O movimento já ganhou vídeo nas redes sociais e outros senadores da base de Dias também vêm pressionando a opinião pública. Caso de Eduardo Girão (PODE-CE), que estimulou seus seguidores nas redes sociais a encamparem o tema. “Penso que, sem a pressão legítima da sociedade sobre os parlamentares, essa PEC continuará dormindo. Trata-se de um inadmissível desrespeito ao povo brasileiro, que, mesmo pagando tantos impostos, tem enorme dificuldade em ter acesso à Justiça comum”, escreveu. Na própria página na internet do Senado, uma consulta pública apontou que 56.511 pessoas se posicionaram a favor, enquanto 187 foram contrárias ao tema. E o senador Oriovisto Guimarães aumenta a cobrança. “O fim do foro privilegiado e a possibilidade de prisão após condenação em segunda instância podem mudar o Brasil porque podem acabar com a impunidade para os políticos. Acaba também com o protagonismo do STF. Os ministros acabam podendo muito porque têm muitos processos que correm nas suas mãos”, defende.

A bancada do Paraná inteira no Senado apoia a aprovação imediata do projeto de emenda à Constituição, que passaria a ter validade imediata e não precisa passar pela sanção do presidente da República. O senador Flávio Arns acredita que a mudança na lei tornará o ambiente legal mais justo no País. “É muito importante que se vote na Câmara dos Deputados a PEC que acaba com o foro privilegiado por prerrogativa de função. É uma vergonha o Parlamento não votar esse projeto, tão importante no combate à corrupção e que conta com o apoio da sociedade brasileira. Os cidadãos querem ter um país mais justo e para isso o Congresso Nacional precisa fazer o seu papel e pautar o projeto”, diz Arns à FOLHA.

HISTÓRICO

Mesmo no Senado a tramitação dependeu de bastante empenho dos interessados no assunto.
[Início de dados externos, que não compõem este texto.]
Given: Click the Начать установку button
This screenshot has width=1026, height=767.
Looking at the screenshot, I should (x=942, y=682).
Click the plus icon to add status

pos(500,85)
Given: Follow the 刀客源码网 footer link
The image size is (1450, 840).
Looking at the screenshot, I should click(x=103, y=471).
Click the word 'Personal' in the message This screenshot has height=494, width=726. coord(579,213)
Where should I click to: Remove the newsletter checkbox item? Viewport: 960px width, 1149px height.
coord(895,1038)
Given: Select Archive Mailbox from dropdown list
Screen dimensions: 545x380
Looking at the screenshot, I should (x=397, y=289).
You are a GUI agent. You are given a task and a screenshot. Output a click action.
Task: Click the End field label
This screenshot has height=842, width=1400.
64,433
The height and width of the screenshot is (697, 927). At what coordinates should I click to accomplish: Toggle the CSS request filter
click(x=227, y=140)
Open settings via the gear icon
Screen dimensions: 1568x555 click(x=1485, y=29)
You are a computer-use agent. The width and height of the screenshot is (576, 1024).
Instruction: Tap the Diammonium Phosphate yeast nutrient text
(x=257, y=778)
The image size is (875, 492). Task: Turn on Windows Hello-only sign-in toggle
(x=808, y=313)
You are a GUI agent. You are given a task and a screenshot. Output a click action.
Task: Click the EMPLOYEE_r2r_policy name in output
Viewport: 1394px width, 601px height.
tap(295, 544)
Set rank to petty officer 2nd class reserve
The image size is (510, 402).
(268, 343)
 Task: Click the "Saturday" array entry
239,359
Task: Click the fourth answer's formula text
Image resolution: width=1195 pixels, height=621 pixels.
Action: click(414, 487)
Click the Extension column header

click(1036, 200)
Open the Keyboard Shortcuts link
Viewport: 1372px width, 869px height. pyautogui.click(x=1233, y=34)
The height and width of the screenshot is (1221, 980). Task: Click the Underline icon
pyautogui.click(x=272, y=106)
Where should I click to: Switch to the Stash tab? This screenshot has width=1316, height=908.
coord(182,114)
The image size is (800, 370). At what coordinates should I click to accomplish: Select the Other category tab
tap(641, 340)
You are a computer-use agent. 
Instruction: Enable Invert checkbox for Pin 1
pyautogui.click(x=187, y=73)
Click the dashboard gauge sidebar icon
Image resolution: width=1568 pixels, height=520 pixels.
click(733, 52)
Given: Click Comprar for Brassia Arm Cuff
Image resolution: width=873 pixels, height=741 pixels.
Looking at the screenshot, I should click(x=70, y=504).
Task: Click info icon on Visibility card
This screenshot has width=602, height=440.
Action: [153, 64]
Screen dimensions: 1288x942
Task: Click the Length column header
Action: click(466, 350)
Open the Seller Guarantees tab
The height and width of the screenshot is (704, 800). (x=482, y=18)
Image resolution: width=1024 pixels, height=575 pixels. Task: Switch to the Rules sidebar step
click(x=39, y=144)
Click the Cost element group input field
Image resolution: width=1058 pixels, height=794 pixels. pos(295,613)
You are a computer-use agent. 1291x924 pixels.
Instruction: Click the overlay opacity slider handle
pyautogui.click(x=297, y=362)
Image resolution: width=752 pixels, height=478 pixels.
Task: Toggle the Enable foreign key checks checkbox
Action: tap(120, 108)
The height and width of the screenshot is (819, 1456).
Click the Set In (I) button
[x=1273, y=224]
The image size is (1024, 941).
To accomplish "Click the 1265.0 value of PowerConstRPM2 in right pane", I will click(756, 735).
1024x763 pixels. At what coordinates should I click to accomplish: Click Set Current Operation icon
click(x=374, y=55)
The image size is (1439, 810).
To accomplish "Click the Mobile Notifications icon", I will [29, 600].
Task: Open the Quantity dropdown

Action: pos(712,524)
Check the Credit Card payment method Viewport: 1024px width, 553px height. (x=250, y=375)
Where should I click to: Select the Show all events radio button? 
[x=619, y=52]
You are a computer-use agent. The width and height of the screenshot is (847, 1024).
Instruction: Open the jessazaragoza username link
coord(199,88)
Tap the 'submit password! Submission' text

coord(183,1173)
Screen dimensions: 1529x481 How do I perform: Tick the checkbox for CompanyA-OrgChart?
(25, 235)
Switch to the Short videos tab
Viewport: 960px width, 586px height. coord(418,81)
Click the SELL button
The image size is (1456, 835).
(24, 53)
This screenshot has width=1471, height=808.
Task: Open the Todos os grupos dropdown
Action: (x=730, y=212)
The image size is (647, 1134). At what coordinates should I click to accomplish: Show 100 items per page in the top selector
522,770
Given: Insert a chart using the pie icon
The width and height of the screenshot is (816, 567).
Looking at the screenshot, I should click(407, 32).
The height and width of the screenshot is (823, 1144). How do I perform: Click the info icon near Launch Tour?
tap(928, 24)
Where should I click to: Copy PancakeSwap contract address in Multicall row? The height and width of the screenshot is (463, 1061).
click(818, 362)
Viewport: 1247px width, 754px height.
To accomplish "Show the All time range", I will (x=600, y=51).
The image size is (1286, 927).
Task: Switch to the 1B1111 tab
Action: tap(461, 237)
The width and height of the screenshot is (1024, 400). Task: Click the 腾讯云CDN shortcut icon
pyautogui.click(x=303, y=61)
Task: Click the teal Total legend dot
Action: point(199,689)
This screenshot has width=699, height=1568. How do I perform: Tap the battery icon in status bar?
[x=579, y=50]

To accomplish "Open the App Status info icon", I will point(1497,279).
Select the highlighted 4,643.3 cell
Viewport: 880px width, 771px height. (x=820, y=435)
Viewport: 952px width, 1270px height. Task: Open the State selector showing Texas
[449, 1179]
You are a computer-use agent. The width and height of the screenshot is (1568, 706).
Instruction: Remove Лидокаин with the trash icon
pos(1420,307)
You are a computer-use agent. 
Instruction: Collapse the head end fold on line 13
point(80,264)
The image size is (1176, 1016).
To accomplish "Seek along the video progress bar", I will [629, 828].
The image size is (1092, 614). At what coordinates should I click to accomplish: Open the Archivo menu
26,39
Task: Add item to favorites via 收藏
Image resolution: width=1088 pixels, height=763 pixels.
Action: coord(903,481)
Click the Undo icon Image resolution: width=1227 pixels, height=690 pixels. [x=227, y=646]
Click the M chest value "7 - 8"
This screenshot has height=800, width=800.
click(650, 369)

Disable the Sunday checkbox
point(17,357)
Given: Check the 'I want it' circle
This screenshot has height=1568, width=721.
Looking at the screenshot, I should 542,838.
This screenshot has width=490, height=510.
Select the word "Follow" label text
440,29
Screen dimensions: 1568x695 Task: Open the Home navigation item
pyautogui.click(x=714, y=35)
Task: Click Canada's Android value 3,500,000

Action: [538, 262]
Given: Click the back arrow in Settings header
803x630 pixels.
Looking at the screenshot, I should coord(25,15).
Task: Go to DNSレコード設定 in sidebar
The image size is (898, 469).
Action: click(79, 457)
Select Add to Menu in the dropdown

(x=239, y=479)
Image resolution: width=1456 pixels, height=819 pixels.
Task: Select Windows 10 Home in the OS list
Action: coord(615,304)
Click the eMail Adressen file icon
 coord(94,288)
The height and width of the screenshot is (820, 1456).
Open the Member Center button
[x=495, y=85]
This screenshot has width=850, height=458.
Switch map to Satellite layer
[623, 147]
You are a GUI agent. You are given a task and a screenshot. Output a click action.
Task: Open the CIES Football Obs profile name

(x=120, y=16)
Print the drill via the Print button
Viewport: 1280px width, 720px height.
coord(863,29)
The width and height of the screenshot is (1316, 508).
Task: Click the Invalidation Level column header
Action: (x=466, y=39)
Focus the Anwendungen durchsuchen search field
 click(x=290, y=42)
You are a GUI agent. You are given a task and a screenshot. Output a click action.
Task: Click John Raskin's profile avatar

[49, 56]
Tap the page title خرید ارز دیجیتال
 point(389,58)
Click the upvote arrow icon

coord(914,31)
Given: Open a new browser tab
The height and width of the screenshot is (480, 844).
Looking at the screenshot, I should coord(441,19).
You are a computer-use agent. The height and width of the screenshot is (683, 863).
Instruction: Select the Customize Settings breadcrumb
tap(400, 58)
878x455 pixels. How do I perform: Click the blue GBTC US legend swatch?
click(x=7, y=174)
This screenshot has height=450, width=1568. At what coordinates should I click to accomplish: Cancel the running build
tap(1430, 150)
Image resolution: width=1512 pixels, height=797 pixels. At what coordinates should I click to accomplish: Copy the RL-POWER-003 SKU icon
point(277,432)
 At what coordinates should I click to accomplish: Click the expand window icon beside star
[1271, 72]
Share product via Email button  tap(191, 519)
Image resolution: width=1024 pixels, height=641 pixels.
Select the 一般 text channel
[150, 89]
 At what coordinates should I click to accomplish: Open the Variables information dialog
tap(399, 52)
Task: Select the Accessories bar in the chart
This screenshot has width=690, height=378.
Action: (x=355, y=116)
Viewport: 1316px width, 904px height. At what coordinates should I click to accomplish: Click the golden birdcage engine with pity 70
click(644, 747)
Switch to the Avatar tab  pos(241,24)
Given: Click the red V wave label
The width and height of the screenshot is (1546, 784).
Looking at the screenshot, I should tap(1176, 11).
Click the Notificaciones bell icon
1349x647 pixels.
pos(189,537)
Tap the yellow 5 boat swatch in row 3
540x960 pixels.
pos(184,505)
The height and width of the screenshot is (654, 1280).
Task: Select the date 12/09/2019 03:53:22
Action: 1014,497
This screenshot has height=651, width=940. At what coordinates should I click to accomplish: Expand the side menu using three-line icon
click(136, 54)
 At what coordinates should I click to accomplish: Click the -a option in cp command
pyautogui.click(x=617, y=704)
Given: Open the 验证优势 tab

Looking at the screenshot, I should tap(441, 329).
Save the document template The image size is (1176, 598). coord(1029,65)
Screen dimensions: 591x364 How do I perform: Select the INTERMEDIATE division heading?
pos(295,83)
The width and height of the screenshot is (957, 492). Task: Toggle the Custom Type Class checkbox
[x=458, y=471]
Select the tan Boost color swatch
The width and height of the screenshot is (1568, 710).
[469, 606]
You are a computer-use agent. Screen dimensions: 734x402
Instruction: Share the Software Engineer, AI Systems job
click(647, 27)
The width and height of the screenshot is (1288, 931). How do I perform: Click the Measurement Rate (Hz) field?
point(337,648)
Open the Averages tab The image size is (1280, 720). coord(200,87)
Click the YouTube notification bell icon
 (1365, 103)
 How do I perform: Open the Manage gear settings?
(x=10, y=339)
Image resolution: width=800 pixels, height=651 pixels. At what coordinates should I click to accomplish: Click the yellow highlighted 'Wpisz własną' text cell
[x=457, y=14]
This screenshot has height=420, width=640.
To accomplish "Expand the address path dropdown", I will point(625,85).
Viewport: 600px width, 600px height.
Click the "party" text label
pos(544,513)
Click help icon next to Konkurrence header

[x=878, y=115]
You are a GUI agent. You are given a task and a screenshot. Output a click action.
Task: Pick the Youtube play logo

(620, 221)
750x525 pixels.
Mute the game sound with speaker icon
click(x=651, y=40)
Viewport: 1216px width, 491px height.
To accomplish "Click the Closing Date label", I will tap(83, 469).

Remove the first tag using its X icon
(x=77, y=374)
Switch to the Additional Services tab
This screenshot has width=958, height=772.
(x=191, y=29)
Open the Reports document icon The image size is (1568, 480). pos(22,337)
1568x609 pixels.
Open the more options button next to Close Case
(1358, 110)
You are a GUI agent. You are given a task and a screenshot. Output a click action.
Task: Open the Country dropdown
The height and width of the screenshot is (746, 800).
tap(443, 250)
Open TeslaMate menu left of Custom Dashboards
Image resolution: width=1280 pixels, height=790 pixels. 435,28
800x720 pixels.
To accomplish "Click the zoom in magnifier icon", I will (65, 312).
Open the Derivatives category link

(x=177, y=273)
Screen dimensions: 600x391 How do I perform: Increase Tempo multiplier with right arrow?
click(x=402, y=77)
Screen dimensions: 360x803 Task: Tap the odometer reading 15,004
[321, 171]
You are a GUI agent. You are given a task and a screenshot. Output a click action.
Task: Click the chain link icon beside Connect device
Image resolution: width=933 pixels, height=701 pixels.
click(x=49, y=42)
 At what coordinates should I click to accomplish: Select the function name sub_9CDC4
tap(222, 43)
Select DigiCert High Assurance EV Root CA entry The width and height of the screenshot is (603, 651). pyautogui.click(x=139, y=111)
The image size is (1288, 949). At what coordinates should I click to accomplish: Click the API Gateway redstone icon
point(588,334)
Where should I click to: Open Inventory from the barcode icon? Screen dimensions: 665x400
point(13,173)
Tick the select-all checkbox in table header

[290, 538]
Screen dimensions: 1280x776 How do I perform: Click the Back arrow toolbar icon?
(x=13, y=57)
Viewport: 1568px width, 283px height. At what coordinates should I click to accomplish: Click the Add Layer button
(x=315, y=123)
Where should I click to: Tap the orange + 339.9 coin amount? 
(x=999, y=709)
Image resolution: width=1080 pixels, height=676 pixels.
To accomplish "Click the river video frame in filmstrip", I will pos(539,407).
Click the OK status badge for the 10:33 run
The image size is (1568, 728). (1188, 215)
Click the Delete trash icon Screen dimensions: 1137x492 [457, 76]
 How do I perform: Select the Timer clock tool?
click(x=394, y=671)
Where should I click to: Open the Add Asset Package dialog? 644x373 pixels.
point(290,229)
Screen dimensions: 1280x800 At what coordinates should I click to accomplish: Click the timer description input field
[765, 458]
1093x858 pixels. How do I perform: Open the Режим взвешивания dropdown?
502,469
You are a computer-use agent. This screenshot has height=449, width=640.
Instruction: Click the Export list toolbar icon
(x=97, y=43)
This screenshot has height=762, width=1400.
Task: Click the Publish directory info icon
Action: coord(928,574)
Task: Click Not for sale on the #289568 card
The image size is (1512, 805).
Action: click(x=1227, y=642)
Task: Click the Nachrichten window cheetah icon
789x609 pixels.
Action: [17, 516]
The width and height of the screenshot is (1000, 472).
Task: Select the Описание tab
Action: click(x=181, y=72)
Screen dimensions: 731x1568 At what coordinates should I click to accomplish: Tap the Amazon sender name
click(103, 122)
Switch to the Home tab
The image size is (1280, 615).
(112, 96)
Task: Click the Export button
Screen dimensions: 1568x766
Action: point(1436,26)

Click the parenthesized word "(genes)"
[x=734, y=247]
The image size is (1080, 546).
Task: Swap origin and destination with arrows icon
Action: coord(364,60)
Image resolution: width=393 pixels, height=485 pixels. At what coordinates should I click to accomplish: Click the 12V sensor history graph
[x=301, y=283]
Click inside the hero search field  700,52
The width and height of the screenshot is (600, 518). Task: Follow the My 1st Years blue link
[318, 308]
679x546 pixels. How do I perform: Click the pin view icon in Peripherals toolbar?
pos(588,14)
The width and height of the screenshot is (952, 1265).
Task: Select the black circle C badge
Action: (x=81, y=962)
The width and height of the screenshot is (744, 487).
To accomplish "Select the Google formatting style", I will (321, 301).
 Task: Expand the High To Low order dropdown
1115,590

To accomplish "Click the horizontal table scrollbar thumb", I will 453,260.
Em março de 2017, na legislatura anterior, quando a PEC havia sido apresentada, o senador Randolfe Rodrigues (REDE-AP) tomou iniciativa para buscar assinaturas de senadores a favor da urgência no projeto. Entre os 81 senadores, 37 assinaram o requerimento para que o presidente do Senado, na ocasião, Eunício Oliveira (MDB-CE), pautasse a discussão. Acabou sendo aprovado com unanimidade em maio do mesmo ano. Recentemente, Rodrigues, que foi relator da proposta, inclusive, colocou o presidente Jair Bolsonaro (sem partido) na discussão. Em suas redes sociais, ele questionou se havia interesse geral no tema. “Como votará a base do presidente nessa questão? Por que não há um grande movimento pelo fim do foro privilegiado?”, questionou.